§ What you need to do: For the entries below, the expected answer is the line with "Click the strikethrough", the line with "Image resolution: width=900", and every line between them, exactly as written, and nothing more.

§ Records:
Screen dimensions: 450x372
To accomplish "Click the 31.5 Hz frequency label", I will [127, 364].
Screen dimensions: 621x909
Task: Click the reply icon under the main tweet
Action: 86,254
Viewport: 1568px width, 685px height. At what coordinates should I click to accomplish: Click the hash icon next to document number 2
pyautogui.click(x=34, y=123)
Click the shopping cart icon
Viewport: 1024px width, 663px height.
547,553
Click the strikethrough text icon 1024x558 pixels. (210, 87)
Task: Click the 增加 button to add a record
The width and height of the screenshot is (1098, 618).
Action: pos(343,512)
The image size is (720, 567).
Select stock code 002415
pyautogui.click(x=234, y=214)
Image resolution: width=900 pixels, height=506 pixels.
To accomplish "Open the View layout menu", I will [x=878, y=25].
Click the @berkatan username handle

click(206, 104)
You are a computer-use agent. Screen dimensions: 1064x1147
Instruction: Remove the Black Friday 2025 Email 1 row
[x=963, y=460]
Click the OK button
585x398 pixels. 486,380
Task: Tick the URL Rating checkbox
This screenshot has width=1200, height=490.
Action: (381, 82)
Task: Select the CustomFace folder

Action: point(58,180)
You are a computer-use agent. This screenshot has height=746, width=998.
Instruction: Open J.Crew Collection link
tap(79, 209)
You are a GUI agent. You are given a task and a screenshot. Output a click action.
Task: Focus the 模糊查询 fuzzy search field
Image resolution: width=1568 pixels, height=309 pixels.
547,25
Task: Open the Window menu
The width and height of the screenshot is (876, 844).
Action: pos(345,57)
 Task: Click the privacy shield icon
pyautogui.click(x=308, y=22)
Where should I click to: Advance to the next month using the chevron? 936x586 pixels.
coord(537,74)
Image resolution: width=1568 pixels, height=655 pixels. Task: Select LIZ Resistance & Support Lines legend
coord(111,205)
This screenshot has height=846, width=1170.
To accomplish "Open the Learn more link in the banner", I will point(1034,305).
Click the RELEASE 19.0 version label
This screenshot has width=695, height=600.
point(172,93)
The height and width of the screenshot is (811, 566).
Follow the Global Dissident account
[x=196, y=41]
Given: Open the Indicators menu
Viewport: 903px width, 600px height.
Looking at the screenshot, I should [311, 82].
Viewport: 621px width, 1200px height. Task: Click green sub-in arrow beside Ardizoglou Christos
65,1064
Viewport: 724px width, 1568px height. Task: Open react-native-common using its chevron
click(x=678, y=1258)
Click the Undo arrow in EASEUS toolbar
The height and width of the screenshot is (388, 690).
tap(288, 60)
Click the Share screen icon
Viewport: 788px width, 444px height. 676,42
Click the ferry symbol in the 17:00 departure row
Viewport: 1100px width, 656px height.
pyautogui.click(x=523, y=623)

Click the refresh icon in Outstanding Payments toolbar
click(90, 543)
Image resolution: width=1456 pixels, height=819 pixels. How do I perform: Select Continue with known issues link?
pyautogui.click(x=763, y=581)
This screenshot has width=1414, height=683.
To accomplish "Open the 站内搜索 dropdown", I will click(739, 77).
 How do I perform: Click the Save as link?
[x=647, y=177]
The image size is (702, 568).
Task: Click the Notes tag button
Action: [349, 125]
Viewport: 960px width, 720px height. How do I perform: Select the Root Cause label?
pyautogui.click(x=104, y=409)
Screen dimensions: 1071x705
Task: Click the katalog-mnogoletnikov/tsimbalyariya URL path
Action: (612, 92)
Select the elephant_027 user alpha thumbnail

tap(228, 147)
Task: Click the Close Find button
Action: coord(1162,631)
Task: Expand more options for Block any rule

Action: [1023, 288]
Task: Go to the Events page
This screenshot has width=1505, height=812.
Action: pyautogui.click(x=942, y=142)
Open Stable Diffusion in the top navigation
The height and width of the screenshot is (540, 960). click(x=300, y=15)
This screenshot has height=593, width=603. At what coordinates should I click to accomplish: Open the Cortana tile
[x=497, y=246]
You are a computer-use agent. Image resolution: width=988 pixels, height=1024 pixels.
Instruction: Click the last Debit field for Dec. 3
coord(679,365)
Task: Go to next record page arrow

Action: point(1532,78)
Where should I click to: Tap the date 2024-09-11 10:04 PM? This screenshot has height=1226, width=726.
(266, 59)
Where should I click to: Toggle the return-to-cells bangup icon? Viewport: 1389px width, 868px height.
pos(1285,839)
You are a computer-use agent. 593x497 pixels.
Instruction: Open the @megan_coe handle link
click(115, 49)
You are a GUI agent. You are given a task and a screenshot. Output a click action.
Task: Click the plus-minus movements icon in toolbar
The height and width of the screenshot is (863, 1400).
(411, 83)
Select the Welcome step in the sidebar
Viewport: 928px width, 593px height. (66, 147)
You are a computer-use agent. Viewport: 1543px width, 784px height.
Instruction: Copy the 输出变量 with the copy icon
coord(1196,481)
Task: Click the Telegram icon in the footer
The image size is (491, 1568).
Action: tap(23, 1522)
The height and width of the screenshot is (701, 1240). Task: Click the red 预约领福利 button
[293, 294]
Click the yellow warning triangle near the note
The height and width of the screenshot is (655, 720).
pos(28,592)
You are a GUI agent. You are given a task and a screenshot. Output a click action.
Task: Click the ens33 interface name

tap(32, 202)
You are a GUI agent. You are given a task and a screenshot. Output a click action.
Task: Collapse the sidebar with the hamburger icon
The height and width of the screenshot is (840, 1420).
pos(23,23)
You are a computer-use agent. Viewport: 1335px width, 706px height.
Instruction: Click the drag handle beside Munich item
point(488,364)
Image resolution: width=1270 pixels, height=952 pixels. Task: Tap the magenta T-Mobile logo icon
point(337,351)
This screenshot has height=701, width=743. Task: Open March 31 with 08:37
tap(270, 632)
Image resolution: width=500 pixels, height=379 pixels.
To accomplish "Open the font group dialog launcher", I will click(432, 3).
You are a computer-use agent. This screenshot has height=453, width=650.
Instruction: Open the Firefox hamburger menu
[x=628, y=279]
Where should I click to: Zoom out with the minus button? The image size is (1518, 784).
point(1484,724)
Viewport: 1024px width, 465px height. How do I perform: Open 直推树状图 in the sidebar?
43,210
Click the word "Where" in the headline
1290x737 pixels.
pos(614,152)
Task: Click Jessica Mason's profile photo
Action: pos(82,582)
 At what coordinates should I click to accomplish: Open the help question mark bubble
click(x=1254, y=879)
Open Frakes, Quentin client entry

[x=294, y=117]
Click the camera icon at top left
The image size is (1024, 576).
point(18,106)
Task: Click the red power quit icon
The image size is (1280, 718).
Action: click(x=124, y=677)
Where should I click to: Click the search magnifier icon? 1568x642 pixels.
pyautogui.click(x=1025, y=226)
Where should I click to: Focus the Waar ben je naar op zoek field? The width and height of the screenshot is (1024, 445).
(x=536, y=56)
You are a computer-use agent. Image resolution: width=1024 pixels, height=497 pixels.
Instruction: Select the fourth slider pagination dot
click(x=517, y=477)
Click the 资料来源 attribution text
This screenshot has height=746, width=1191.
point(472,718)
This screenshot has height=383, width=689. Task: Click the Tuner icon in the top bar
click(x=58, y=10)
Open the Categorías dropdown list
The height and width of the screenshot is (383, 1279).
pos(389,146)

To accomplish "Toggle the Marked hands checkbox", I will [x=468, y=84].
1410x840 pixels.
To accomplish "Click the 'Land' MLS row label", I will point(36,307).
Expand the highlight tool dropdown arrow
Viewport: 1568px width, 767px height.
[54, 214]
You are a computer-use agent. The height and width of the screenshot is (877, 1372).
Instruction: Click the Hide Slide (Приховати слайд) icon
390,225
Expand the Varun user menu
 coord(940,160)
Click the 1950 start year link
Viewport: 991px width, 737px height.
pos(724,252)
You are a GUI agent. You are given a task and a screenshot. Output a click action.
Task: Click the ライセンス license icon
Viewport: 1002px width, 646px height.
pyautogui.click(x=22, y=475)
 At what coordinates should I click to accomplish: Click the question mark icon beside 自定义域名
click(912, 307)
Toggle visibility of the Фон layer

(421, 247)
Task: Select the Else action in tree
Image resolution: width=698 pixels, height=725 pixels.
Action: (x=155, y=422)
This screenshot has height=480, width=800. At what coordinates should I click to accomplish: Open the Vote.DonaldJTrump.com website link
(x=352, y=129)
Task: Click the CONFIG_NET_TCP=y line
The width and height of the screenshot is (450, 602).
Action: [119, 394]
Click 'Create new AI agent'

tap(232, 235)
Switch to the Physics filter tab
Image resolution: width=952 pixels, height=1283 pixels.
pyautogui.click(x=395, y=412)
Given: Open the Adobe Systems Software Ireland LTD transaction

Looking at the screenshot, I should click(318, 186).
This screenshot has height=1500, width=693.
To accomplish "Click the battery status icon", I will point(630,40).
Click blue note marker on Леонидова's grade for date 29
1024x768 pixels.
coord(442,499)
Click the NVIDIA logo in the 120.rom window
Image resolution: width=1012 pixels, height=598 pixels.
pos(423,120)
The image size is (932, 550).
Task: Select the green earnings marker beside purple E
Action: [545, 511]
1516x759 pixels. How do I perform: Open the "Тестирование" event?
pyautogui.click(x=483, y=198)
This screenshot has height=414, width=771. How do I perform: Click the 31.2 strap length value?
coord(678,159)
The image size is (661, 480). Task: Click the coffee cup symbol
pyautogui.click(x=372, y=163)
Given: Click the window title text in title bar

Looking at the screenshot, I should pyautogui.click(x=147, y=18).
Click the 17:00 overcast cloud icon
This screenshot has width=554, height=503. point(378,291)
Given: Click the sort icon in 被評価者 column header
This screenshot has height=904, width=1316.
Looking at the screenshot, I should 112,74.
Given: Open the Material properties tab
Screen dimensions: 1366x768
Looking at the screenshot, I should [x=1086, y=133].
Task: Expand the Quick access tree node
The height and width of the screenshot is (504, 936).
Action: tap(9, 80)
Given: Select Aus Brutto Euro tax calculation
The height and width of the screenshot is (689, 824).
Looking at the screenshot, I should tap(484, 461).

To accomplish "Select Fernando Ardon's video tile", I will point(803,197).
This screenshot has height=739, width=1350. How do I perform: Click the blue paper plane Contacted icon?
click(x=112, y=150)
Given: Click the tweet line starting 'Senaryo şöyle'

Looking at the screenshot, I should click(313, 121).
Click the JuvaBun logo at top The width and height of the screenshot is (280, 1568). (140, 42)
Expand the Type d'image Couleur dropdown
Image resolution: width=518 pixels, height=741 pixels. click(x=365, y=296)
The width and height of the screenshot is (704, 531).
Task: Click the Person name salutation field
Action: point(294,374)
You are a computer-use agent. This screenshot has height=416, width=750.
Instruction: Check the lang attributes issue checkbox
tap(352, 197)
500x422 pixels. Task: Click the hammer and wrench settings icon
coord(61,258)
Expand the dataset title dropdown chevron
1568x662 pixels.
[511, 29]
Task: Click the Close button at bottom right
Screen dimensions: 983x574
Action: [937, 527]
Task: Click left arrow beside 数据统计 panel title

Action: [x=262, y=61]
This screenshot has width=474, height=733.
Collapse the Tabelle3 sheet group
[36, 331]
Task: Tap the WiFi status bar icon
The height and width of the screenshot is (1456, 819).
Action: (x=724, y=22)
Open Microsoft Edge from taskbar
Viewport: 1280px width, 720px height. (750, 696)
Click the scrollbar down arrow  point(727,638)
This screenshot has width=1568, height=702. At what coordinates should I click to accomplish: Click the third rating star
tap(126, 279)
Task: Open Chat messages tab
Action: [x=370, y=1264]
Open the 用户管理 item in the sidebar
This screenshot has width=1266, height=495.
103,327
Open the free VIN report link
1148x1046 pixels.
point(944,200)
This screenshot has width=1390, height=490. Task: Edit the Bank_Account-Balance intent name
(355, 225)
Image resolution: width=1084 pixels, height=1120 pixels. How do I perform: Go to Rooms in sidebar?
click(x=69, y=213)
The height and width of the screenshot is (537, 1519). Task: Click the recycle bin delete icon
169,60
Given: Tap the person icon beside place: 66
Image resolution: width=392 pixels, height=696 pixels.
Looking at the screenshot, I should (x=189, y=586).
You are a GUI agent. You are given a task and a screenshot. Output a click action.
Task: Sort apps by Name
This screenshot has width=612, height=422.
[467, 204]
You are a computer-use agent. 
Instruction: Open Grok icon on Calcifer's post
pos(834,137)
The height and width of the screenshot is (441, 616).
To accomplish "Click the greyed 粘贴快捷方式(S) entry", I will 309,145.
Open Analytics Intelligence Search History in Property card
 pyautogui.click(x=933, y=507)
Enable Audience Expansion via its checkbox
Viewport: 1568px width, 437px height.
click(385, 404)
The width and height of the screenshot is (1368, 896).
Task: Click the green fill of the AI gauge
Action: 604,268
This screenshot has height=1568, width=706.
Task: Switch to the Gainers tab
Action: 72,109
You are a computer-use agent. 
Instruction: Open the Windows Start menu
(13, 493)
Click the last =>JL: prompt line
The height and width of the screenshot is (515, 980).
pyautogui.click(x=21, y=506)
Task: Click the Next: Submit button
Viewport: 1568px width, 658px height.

§ Your response:
Click the strikethrough text icon 1024x558 pixels. (210, 87)
Task: Click the 增加 button to add a record
The width and height of the screenshot is (1098, 618).
Action: pos(343,512)
The image size is (720, 567).
Select stock code 002415
pyautogui.click(x=234, y=214)
Image resolution: width=900 pixels, height=506 pixels.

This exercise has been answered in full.